I have modified the CUDA sample code “12_camera_v4l2_cuda” so that it calculates the means of a 32x32 grid of rectangles (each rectangle measures 128 pixels wide by 64 pixels high). The source image is 4096x2048 pixels. I want the CPU that calls the CUDA code to be able to read the 32x32=1024 means that are calculated for each of the sub rectangles.
Unfortunately I experience 2 problems:
- I get a “bus error” when I attempt to print out the mean for the first of the rectangles.
- The code runs slow if I access the unified memory in my CUDA function. That is to say, if I just keep the algorithm local I get 30fps but storing the mean in the passed-in unified memory gives me 12fps.
Here is my code. I am using unified memory for the stats array.
struct rectangleStats
{
float mean;
// These fields are the rectangle offset. i.e. 0-31.
uint8_t rect_x;
uint8_t rect_y;
};
// Total of 1024 threads for an image 4096 x 2048.
__global__ void findSdMeanKernel(int* pDevPtr, rectangleStats* stats)
{
// Each row is 4096 bytes long, 1 byte per luminance pixel.

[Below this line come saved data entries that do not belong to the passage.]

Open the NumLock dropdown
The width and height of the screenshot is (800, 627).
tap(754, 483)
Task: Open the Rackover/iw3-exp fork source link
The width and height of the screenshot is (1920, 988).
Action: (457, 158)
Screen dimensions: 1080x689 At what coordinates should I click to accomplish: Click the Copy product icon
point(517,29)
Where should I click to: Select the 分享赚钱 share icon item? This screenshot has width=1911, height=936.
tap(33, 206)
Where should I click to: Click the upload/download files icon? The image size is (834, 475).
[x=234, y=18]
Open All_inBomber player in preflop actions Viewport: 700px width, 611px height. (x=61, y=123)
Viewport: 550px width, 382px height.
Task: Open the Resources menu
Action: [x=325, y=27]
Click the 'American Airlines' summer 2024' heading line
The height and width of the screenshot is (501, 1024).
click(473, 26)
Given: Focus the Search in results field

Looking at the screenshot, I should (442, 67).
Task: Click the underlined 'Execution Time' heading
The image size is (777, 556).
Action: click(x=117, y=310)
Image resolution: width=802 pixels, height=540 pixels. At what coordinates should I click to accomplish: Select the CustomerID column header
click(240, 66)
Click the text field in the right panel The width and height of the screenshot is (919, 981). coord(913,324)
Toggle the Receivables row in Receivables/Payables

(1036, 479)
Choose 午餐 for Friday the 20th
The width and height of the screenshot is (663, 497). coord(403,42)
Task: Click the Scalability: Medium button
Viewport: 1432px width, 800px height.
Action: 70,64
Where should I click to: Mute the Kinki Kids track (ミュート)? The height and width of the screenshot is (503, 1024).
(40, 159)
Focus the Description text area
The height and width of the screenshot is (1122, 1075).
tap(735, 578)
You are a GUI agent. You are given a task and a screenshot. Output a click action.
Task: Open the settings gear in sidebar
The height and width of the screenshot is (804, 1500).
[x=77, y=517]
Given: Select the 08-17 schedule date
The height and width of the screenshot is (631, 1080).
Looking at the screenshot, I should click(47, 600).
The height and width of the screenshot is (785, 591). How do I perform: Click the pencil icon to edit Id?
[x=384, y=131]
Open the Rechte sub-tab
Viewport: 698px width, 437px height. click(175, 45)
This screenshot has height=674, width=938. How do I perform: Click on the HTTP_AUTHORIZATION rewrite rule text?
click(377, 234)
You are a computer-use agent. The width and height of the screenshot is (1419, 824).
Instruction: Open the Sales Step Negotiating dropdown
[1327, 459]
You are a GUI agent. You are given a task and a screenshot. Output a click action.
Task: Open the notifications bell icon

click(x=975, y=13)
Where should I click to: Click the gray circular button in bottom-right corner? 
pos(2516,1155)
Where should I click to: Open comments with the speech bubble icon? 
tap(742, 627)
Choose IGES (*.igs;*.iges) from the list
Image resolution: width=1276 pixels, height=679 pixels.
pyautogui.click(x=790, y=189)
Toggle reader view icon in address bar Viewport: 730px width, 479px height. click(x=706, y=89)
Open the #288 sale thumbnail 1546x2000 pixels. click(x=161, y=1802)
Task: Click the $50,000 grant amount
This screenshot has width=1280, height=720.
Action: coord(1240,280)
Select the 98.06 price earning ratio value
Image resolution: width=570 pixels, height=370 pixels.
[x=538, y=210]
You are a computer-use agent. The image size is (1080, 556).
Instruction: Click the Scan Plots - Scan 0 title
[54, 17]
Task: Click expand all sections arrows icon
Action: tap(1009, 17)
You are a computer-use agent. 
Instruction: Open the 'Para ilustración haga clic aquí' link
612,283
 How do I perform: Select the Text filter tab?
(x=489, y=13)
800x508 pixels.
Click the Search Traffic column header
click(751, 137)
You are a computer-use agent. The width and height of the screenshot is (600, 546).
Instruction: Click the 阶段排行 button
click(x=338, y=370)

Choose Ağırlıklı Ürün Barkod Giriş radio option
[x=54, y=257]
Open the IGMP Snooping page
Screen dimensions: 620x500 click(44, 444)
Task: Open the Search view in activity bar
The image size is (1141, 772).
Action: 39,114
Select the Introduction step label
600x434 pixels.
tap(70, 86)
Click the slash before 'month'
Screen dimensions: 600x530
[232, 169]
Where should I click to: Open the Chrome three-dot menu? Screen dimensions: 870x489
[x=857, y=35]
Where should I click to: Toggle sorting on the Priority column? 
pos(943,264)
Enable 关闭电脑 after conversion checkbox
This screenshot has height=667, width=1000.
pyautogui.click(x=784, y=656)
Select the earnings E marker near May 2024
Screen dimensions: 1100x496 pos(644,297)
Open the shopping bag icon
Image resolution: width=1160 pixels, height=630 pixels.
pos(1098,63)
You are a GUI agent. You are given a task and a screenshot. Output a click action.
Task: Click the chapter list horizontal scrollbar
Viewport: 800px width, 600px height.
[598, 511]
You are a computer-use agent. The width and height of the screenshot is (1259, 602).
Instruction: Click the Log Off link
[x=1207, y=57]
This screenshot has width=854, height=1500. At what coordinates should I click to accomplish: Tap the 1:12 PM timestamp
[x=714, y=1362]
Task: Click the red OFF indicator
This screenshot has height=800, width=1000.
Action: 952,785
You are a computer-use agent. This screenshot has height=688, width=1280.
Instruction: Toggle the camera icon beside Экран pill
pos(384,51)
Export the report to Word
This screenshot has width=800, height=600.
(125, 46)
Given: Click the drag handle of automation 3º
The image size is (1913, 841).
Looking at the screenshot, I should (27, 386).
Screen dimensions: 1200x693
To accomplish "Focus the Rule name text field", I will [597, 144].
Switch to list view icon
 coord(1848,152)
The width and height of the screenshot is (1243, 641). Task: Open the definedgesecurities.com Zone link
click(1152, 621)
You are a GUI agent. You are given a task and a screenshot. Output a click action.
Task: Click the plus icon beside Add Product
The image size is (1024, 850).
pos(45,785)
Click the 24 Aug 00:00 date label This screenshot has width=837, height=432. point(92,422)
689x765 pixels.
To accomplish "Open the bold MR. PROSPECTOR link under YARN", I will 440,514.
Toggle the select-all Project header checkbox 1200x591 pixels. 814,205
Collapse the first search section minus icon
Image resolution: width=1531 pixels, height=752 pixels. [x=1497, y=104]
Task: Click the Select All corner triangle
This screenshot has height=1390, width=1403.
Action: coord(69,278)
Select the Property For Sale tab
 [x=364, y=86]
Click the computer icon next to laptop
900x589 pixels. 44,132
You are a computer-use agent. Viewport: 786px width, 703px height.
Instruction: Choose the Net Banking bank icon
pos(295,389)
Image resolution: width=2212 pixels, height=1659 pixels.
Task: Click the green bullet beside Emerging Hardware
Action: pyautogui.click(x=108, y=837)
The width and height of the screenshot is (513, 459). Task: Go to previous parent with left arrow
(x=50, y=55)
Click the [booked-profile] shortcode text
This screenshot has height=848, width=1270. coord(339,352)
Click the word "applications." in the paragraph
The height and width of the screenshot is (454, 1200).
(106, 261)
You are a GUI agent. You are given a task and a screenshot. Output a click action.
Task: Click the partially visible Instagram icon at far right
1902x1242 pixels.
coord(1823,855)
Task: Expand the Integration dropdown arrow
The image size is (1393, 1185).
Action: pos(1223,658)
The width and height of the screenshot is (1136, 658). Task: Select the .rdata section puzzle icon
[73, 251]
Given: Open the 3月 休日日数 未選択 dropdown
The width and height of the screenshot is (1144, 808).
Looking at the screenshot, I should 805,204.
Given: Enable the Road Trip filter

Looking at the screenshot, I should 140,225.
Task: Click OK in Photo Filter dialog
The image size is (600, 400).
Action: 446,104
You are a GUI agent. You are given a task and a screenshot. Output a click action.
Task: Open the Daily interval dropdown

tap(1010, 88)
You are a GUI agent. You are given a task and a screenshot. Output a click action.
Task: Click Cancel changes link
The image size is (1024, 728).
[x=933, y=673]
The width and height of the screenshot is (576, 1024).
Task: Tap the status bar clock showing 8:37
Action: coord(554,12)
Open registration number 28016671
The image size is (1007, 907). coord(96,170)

int row = blockIdx.y * blockDim.y + threadIdx.y;
int start_row = row * 64;
int col = blockIdx.x * blockDim.x + threadIdx.x;
int start_col = col * 128;
uint8_t x_offset, y_offset;
uint32_t pixel;
float mean;
uint32_t sum_pixels = 0;
for(x_offset = 0; x_offset < 128; x_offset++)
{
for(y_offset = 0; y_offset < 64; y_offset++)
{
pixel = ((char *)pDevPtr)[(start_row + y_offset) * 4096 + start_col + x_offset];
sum_pixels += pixel;
}
}
mean = (float)sum_pixels/(128.0 * 64.0);
stats[row * BOX_W + col].mean = mean;
stats[row * BOX_W + col].rect_x = col;
stats[row * BOX_W + col].rect_y = row;
return;
}
int findSdMean(CUdeviceptr pDevPtr)
{
dim3 threadsPerBlock(BOX_W, BOX_H);
dim3 blocks(1,1);
rectangleStats *stats;
cudaMallocManaged(&stats, 32 * 32 * sizeof(rectangleStats));
findSdMeanKernel<<<blocks, threadsPerBlock>>>((int *)pDevPtr, stats);
// The line below cause the "bus error".
printf("Mean at x, y %d, %d is %f\n", stats[0].rect_x, stats[0].rect_y, stats[0].mean);
cudaFree(stats);
return 0;
}
I have discovered that the malloc/free calls do not slow things down so it seems to be the fact I access the unified memory that slows things down.
Any ideas for the cause of these 2 issues? Thanks.